CATANZARO – Si chiude con un quadro giudiziario di forte impatto il processo con rito abbreviato scaturito dall’operazione “Recovery”, l’inchiesta della Direzione Distrettuale Antimafia di Catanzaro considerata una delle principali costole della maxi operazione “Reset”, che ha ricostruito i presunti assetti del narcotraffico e della criminalità organizzata nell’area di Cosenza e della sua provincia.
Il giudice dell’udienza preliminare ha pronunciato la sentenza nei confronti dei 76 imputati: il bilancio finale è di 51 condanne e 25 tra assoluzioni e proscioglimenti.
La pena più severa è stata inflitta a Francesco Patitucci, condannato a 26 anni di reclusione, in continuazione con la precedente sentenza emessa nel processo “Reset”. Condanne a 20 anni sono state invece inflitte a Roberto Porcaro, Carlo Bruno, Michele Di Puppo, Antonio Illuminato, Marco Lucanto, Filippo Meduri, Mario Renato Piromallo e Michele Rende.
Secondo l’impianto accusatorio della Dda, i gruppi criminali coinvolti avrebbero tentato di riorganizzare il controllo del traffico di sostanze stupefacenti nel Cosentino dopo i duri colpi investigativi degli ultimi anni, dando vita a un sistema fondato sulla suddivisione del territorio e sulla collaborazione tra diverse articolazioni della criminalità organizzata.

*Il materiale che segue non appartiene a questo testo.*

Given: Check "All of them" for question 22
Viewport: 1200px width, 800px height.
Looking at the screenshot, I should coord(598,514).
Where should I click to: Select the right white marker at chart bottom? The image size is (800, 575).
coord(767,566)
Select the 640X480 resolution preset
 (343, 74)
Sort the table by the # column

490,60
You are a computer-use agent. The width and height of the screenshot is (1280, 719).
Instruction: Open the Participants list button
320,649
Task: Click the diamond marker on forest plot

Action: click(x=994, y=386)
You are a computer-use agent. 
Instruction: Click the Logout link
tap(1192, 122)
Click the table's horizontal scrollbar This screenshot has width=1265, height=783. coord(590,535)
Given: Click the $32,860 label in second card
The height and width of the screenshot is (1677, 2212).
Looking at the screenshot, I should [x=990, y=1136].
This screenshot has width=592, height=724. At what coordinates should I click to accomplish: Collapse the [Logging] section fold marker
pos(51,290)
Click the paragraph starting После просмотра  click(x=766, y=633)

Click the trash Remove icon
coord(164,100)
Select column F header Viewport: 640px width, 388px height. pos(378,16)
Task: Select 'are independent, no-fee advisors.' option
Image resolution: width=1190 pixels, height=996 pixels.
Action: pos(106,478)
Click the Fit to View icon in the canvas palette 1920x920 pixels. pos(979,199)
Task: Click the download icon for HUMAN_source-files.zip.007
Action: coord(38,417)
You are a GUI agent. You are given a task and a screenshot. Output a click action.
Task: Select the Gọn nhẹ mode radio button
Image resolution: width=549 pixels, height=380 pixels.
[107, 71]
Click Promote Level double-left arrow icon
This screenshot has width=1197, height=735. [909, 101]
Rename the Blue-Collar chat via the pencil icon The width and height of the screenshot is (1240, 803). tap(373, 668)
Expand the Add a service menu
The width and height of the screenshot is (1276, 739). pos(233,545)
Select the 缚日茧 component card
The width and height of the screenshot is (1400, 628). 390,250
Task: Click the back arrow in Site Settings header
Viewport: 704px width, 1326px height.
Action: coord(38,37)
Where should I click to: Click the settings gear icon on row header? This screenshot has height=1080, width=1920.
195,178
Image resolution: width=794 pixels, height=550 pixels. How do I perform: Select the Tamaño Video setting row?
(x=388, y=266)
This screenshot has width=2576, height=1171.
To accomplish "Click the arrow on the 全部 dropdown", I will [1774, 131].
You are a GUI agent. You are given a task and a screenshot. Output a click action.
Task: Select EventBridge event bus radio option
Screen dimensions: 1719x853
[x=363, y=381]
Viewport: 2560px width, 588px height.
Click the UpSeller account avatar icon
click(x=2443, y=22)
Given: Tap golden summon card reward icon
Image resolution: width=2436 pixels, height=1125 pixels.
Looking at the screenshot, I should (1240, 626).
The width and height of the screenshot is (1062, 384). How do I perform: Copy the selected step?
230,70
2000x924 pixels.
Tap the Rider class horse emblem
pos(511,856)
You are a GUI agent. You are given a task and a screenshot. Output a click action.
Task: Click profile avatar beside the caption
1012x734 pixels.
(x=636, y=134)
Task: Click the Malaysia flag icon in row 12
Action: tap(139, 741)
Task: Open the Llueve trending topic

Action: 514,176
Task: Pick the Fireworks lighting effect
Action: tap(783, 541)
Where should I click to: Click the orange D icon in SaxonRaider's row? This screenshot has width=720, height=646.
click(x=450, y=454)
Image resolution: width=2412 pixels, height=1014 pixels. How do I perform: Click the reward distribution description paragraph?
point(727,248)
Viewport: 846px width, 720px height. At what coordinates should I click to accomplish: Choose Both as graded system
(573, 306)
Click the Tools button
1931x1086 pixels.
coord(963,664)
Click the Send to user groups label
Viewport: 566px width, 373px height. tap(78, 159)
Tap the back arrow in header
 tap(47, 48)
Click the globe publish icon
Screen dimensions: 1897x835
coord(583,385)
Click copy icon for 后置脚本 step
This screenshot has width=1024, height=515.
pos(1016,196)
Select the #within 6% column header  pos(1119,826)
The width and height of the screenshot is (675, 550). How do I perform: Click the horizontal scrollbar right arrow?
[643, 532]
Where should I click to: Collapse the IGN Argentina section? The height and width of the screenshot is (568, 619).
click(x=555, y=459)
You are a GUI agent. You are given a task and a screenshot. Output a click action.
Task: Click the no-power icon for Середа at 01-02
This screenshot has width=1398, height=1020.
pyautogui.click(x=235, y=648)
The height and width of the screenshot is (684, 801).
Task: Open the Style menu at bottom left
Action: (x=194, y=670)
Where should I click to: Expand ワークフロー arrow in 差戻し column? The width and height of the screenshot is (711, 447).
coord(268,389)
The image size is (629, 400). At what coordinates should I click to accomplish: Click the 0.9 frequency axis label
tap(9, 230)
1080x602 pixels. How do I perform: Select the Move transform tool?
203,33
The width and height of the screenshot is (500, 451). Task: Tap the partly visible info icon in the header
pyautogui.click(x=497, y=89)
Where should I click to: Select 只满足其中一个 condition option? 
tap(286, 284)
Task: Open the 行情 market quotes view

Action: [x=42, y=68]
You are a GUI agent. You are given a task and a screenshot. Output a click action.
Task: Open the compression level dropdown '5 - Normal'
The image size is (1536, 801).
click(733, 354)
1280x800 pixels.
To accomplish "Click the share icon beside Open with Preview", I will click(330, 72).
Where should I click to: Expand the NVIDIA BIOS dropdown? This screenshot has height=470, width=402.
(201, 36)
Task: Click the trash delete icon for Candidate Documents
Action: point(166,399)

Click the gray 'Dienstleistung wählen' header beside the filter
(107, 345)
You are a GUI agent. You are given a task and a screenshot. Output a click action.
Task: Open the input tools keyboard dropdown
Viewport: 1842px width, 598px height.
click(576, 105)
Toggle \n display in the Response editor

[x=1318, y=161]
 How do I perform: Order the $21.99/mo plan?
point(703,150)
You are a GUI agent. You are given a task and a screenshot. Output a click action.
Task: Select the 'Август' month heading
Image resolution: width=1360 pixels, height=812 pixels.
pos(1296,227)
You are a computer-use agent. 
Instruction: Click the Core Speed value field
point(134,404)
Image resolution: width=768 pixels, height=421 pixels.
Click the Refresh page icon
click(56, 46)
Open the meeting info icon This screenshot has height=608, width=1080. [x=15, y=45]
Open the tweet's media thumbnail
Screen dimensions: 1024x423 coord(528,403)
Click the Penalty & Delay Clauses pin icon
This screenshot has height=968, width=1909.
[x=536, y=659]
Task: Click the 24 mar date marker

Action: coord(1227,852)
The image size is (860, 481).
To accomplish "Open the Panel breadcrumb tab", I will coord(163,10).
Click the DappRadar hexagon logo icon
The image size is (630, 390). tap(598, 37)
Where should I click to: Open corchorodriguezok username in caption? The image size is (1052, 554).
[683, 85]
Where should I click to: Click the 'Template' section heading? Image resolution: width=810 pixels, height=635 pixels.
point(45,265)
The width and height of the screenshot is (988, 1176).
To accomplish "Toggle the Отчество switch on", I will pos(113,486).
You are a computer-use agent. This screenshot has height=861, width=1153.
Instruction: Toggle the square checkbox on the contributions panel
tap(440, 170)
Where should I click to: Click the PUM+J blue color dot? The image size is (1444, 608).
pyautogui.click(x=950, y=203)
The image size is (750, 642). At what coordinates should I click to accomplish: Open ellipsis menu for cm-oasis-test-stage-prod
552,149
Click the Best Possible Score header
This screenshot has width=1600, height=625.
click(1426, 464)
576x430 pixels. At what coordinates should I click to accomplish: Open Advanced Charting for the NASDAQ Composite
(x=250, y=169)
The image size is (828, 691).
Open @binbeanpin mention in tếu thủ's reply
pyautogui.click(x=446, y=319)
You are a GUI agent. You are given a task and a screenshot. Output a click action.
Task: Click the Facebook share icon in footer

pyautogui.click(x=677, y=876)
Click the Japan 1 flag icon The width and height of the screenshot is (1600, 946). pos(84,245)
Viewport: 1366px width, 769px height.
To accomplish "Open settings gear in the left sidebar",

Una ricostruzione contestata dalle difese, che nel corso del processo hanno chiesto l’assoluzione dei rispettivi assistiti.
Il procedimento “Recovery” rappresenta uno dei capitoli giudiziari più rilevanti degli ultimi anni nella lotta alla criminalità organizzata in Calabria e si inserisce nel più ampio filone investigativo che ha preso avvio con l’operazione “Reset”, destinato a proseguire anche con i processi celebrati con rito ordinario.
Con il deposito delle motivazioni della sentenza sarà possibile comprendere nel dettaglio le valutazioni del giudice sui singoli capi d’imputazione e sulle responsabilità contestate agli imputati.